The Family Man: Cage is an unlikely 'Family Man"

12/22/2000
BY NANCIANN CHERRY
BLADE STAFF WRITER

The premise of The Family Man is a combination of It's a Wonderful Life and A Christmas Carol, and some viewers, looking for originality, will consider it to be cliche-filled and derivative. Those willing to give in to the whimsy of the plot will be beguiled by the charm of the cast and the humor in the situations.

Nicolas Cage plays Jack Campbell, an investment-banking whiz kid by day and playboy by night. He is engineering the biggest merger of his life. It becomes final Dec. 26, if his staff can keep control of the endless details that threaten to sink the deal. This means they must work through Christmas, but Jack has little sympathy for co-workers who want to spend the holiday with their families.

Feeling the need to stretch his legs and clear his head, Jack decides to walk home late on Christmas Eve.
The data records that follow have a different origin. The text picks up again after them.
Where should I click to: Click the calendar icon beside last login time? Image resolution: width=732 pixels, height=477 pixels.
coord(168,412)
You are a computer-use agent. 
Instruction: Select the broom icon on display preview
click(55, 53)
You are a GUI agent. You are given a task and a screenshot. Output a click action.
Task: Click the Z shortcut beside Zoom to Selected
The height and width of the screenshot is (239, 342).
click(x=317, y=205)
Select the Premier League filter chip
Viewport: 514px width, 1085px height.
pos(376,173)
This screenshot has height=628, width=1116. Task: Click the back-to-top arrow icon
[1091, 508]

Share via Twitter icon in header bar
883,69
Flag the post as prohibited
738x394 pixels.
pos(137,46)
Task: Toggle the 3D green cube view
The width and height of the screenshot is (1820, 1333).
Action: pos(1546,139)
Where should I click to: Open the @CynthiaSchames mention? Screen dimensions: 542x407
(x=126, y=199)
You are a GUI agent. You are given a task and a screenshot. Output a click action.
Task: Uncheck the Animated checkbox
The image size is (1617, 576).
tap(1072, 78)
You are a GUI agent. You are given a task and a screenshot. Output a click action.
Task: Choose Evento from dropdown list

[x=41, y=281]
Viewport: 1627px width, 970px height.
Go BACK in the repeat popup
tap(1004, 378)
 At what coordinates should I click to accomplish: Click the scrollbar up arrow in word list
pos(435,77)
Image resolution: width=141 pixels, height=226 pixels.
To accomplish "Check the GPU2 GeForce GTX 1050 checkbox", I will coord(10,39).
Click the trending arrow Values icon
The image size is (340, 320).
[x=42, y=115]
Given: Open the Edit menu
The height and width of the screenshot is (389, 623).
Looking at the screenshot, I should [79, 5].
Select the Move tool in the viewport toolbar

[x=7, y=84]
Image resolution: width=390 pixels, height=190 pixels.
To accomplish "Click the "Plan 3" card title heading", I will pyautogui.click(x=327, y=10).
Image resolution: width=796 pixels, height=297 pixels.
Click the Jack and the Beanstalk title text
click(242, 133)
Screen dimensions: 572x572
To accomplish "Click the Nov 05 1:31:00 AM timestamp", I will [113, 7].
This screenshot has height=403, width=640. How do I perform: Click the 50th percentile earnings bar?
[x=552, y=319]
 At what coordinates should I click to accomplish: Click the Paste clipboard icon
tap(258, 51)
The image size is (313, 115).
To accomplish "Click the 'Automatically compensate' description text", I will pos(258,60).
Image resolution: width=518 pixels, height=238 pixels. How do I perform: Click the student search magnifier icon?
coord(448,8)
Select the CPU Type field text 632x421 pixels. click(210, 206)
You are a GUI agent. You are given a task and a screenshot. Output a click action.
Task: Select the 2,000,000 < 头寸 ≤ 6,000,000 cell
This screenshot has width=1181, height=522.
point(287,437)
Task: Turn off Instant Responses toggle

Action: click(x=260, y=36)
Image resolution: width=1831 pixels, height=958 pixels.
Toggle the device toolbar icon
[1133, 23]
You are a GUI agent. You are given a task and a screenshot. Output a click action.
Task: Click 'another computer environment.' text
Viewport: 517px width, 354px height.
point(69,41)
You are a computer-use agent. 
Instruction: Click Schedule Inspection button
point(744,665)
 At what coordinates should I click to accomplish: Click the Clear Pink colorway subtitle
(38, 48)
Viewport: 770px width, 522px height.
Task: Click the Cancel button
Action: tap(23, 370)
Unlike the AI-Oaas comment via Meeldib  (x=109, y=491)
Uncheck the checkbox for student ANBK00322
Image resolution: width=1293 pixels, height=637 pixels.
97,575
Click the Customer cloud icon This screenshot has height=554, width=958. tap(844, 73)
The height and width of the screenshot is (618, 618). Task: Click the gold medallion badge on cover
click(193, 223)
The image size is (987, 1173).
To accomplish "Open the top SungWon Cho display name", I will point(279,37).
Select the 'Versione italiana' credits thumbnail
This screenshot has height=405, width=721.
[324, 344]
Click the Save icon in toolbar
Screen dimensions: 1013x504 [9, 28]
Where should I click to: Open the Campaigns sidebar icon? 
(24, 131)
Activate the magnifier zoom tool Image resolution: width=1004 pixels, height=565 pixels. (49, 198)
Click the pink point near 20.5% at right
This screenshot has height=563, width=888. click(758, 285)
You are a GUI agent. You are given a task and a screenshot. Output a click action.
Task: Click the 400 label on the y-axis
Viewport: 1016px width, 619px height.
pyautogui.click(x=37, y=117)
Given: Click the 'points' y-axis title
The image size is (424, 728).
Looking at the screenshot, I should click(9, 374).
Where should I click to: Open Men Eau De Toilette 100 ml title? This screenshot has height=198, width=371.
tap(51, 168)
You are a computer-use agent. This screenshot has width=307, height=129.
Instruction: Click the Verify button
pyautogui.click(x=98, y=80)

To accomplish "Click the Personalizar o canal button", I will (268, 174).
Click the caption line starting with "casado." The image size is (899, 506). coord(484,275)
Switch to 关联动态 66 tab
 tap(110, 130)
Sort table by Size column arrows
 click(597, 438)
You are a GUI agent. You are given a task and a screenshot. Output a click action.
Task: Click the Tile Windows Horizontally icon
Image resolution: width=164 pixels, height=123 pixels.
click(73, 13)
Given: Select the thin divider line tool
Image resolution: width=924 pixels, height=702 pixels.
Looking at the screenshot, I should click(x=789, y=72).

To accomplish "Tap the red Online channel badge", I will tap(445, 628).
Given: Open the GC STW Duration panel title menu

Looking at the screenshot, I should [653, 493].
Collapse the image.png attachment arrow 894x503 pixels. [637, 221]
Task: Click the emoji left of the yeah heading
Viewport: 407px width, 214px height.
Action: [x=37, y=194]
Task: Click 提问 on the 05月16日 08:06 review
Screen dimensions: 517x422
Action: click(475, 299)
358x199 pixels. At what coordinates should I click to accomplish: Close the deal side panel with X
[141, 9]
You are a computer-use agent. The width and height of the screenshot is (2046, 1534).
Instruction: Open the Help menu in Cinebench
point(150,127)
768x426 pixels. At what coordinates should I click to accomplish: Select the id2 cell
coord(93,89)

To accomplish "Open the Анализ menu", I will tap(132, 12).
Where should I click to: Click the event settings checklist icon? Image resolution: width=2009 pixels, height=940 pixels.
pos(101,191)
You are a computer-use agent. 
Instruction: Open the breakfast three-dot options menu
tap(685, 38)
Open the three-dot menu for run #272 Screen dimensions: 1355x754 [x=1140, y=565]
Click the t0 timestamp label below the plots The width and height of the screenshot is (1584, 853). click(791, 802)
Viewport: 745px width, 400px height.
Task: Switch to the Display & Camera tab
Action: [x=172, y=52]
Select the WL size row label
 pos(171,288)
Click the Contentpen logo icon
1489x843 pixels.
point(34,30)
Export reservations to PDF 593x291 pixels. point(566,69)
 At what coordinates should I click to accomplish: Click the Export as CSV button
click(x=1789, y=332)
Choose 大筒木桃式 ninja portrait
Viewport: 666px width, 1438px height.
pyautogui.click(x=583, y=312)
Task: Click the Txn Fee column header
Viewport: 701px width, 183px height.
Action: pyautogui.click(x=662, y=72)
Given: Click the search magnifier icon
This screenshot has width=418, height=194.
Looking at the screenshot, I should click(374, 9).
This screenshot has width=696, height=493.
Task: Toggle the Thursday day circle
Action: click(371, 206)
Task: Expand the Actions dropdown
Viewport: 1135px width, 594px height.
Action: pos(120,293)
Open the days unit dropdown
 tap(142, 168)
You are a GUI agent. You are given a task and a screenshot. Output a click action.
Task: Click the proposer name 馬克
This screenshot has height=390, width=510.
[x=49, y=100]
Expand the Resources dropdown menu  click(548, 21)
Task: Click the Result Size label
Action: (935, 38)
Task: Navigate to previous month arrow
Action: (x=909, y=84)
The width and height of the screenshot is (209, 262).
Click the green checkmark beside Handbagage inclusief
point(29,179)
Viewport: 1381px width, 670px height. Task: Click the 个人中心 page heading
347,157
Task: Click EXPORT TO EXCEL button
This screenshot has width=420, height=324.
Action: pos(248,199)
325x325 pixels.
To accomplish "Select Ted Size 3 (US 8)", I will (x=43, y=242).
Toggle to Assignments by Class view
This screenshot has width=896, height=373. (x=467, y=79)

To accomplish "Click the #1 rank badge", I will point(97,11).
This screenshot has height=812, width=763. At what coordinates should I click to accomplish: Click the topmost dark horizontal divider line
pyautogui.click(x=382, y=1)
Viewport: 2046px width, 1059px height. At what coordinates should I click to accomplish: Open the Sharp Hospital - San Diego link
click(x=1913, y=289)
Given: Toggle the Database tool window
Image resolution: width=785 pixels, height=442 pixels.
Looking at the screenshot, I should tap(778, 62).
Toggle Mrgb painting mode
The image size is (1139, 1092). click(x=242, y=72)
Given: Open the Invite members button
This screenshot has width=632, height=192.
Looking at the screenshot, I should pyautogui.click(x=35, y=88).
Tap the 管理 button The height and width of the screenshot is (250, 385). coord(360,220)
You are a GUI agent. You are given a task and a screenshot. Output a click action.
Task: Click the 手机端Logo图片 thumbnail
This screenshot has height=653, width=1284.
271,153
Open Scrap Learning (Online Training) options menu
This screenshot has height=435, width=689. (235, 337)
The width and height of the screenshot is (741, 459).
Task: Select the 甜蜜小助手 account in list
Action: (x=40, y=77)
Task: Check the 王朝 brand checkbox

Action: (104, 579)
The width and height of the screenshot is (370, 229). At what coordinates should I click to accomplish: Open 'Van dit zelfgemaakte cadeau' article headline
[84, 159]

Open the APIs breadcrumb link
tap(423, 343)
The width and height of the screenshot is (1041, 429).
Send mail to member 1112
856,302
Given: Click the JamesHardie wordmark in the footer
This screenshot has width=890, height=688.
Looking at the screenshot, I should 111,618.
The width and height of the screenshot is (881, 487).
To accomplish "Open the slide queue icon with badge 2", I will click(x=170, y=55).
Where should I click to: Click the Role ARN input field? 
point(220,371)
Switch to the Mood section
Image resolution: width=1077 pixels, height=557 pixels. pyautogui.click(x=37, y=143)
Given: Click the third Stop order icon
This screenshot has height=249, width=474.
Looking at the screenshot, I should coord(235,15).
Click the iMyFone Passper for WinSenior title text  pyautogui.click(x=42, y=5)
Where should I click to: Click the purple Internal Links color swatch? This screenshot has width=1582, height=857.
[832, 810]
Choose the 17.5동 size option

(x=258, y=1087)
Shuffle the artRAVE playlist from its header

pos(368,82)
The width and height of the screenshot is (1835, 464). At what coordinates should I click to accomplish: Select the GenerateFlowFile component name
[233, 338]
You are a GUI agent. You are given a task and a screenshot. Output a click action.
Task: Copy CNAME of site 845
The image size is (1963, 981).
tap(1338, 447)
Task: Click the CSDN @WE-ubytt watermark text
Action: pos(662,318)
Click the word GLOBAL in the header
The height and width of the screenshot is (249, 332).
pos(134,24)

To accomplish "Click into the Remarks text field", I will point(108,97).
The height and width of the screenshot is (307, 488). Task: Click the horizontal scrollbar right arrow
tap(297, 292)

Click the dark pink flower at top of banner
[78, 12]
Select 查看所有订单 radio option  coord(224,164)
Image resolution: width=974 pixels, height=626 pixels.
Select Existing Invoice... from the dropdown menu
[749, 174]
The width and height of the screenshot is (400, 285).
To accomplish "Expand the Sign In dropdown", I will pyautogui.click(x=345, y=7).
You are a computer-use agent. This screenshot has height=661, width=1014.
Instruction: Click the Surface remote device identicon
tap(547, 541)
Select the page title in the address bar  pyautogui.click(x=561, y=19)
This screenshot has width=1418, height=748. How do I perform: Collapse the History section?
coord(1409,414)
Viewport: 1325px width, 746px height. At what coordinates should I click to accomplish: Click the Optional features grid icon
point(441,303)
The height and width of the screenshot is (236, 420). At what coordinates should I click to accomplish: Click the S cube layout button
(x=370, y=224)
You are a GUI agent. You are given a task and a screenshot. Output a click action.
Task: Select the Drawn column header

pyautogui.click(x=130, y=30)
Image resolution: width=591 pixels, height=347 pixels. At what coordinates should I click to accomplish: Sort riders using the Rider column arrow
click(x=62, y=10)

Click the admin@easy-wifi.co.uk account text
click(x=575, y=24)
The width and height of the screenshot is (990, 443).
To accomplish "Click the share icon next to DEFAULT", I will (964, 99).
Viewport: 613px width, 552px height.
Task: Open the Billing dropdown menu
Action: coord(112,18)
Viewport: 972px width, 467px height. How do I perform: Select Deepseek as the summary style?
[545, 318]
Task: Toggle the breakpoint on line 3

In a carryout, Jack meets a loose cannon named Cash (Don Cheadle) and averts some violence. As Cash and Jack leave the carryout together, Cash asks Jack a strange question: "What do you need, Jack?" Thinking of his power and his Ferrari and the parade of beautiful women through his bedroom, Jack says that he has everything. Cash smiles enigmatically and says, "Just remember, Jack, you brought this on yourself."

Jack shakes his head; there sure are some strange characters in New York.

The next morning, Jack wakes up, ready to go for banking gold. Then he realizes he's not in his bed. He's in bed with his college sweetheart, Kate (Tea Leoni), whom he left behind 13 years earlier. Jack panics and bolts the house. Snagging the keys to the family minivan, he drives to New York City, where his apartment doorman threatens to have him arrested, the guard at his office building urges him to get help, and the list of corporate officers doesn't include him.

When Jack leaves the building in a panic, Cash pulls up in Jack's Ferrari and offers to take him for a ride. "This is a glimpse into what might have been," he tells the befuddled banker. "You're going to have to figure out what it means."

If you equate The Family Man to It's A Wonderful Life, Cash, of course, is Clarence the angel and Jack has the Jimmy Stewart role. What makes this more than a knockoff of Frank Capra's classic are the situations Jack finds himself in, the way he handles them, and how he comes to realize that there are more definitions of success than he ever dreamed possible.

The Oscar-winning Cage keeps Jack from becoming too sappy by never abandoning the basic foundation of the character's personality. He is a hard charger who likes to win, and he remains one. It is merely his definition of what is important that changes. This makes for many funny moments, including a particularly priceless one when the whiz kid realizes that, in his new life, he's a tire salesman.

Cage is helped a great deal by Leoni, who is immensely appealing as a wife thoroughly confused and not a little exasperated by her husband's behavior. Cheadle, while not exactly wasted, is on screen only enough to make us want more. And Makenzie Vega, as Jack and Kate's 5-year-old daughter, Annie, is a little too precocious for the film's good, although early scenes of her helping Jack find his way through the family minefield are indeed funny.

There is no doubt that some of the situations are unbelievable, and the film piles on the family-values sentiment a little too thickly at times. But charm, poignancy, and perception are part of the package too.

Not a big fan of Nicolas Cage, I went into the screening fully expecting to be scornful of his latest project. Instead I came away amused and provoked into thinking about what might have been had different turns been taken in the road of life.

Those aren't bad results for any movie.